DP-300 Practice Test Questions

You have an Azure Stream Analytics job.
You need to ensure that the job has enough streaming units provisioned.
You configure monitoring of the SU % Utilization metric.
Which two additional metrics should you monitor? Each correct answer presents part of the solution.
NOTE: Each correct selection is worth one point.

A. Late Input Events

B. Out of order Events

C. Backlogged Input Events

D. Watermark Delay

E. Function Events

C. Backlogged Input Events

D. Watermark Delay

Explanation:

To react to increased workloads and increase streaming units, consider setting an alert of 80% on the SU Utilization metric. Also, you can use watermark delay and backlogged events metrics to see if there is an impact.
Note: Backlogged Input Events: Number of input events that are backlogged. A non-zero value for this metric implies that your job isn't able to keep up with the number of incoming events. If this value is slowly increasing or consistently non-zero, you should scale out your job, by increasing the SUs.

You are designing a star schema for a dataset that contains records of online orders.
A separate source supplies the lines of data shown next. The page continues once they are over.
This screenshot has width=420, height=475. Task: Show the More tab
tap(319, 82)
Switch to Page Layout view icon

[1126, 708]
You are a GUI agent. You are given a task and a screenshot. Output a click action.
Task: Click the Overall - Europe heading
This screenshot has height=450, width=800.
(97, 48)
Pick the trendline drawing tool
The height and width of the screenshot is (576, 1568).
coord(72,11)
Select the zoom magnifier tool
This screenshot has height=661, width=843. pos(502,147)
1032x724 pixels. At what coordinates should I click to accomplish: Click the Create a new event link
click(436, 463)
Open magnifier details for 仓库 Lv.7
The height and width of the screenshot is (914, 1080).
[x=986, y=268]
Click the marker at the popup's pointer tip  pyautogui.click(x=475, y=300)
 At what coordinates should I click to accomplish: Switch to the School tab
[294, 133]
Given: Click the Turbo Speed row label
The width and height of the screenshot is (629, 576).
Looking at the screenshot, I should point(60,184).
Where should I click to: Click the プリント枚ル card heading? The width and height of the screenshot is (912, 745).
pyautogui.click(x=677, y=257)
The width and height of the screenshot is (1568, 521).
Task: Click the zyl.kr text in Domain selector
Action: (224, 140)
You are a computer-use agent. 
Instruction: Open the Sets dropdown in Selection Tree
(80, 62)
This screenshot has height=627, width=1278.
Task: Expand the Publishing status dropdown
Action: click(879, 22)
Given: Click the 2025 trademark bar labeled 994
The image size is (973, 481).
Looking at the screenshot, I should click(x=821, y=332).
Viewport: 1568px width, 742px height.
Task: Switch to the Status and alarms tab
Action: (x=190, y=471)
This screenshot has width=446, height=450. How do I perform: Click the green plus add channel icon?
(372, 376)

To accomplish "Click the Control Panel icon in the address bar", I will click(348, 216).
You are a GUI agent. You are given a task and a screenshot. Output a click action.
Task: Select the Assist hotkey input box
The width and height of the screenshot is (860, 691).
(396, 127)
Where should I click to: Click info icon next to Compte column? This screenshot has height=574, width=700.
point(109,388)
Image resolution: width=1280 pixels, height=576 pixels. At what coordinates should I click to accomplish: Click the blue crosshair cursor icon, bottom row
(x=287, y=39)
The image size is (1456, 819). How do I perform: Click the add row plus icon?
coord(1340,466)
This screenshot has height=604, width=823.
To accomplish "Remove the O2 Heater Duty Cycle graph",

Each record includes an order date, an order due date, and an order ship date.
You need to ensure that the design provides the fastest query times of the records when querying for arbitrary date ranges and aggregating by fiscal calendar attributes.
Which two actions should you perform? Each correct answer presents part of the solution.
NOTE: Each correct selection is worth one point.

A. Create a date dimension table that has a DateTime key.

B. Create a date dimension table that has an integer key in the format of YYYYMMDD.

C. Use built-in SQL functions to extract date attributes.

D. Use integer columns for the date fields.

E. Use DateTime columns for the date fields.

B. Create a date dimension table that has an integer key in the format of YYYYMMDD.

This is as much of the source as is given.